Starting at the line that contains "You are a computer-use agent. The height" and ending after the line that contains "Action: [108, 1330]", revise those lines so that "Instruction" becomes "Goal". Leave everything else unchanged.

**Supplied records**
·····

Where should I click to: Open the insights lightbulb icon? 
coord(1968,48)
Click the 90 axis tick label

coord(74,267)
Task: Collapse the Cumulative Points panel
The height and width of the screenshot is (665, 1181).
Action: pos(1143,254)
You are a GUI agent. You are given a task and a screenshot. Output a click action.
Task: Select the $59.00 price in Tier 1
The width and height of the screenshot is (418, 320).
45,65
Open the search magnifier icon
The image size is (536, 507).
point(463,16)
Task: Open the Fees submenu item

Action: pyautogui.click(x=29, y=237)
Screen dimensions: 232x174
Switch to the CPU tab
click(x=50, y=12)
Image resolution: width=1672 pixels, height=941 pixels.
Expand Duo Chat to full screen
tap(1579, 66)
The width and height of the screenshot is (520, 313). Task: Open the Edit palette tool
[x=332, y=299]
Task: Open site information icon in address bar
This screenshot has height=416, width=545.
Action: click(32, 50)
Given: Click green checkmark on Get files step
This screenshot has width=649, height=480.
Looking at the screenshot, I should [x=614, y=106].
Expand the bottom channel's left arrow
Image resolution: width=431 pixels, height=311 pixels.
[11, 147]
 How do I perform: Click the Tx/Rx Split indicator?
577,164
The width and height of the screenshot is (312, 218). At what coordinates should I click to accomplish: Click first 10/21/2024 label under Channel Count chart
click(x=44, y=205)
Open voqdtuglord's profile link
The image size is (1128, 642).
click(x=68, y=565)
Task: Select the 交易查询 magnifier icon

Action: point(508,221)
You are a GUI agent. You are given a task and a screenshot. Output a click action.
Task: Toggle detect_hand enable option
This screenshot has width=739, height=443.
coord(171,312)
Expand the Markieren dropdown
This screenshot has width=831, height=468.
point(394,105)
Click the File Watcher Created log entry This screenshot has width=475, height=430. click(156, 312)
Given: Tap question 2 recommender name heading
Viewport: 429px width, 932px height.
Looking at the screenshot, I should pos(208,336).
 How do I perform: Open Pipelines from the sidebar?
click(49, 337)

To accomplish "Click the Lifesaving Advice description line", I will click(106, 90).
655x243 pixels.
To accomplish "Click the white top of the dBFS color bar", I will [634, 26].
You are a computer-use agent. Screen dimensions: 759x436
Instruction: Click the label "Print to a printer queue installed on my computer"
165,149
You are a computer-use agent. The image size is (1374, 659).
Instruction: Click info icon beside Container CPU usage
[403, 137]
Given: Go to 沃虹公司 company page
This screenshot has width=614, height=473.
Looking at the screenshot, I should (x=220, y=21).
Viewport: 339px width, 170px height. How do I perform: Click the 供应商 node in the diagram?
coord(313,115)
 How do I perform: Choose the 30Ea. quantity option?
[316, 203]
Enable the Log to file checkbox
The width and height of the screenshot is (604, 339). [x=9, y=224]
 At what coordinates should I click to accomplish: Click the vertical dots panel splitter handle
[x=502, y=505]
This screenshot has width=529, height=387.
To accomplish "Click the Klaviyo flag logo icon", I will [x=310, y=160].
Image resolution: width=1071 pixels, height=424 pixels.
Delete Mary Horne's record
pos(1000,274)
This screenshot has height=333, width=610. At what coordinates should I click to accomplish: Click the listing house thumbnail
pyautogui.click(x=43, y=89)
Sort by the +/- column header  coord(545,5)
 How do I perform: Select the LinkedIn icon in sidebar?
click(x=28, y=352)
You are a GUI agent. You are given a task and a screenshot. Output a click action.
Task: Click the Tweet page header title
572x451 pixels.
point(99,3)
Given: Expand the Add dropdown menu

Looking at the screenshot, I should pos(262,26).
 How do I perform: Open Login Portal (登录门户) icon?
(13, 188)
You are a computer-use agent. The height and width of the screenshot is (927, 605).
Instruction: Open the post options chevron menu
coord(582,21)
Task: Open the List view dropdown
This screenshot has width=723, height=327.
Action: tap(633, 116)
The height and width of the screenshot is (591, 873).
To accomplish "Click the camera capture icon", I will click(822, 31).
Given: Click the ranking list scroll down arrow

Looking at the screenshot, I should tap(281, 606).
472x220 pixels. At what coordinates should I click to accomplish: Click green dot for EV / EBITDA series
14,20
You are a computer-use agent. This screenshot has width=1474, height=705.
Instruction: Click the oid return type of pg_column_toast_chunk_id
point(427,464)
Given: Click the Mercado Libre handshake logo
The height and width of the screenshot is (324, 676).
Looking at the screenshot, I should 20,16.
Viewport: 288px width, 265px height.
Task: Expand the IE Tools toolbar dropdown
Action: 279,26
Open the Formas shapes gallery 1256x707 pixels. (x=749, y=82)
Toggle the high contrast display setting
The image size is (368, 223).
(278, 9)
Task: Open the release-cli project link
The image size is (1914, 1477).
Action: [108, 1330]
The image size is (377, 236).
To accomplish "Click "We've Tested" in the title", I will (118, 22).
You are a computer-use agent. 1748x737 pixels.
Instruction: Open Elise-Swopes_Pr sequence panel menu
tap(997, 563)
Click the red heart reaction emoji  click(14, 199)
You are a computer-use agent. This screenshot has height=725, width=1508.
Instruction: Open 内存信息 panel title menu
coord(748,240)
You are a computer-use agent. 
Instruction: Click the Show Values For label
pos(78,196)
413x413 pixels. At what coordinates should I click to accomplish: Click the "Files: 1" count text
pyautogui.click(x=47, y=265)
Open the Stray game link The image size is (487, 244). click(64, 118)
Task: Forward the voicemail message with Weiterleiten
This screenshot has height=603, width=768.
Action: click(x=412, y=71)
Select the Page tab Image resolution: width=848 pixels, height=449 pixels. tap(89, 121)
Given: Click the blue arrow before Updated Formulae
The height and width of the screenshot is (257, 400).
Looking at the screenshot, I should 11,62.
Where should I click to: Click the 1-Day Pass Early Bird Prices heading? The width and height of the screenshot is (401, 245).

·····

**Solved exercise**
You are a computer-use agent. The height and width of the screenshot is (927, 605).
Goal: Open the post options chevron menu
coord(582,21)
Task: Open the List view dropdown
This screenshot has width=723, height=327.
Action: tap(633, 116)
The height and width of the screenshot is (591, 873).
To accomplish "Click the camera capture icon", I will click(822, 31).
Given: Click the ranking list scroll down arrow

Looking at the screenshot, I should tap(281, 606).
472x220 pixels. At what coordinates should I click to accomplish: Click green dot for EV / EBITDA series
14,20
You are a computer-use agent. This screenshot has width=1474, height=705.
Goal: Click the oid return type of pg_column_toast_chunk_id
point(427,464)
Given: Click the Mercado Libre handshake logo
The height and width of the screenshot is (324, 676).
Looking at the screenshot, I should 20,16.
Viewport: 288px width, 265px height.
Task: Expand the IE Tools toolbar dropdown
Action: 279,26
Open the Formas shapes gallery 1256x707 pixels. (x=749, y=82)
Toggle the high contrast display setting
The image size is (368, 223).
(278, 9)
Task: Open the release-cli project link
The image size is (1914, 1477).
Action: [108, 1330]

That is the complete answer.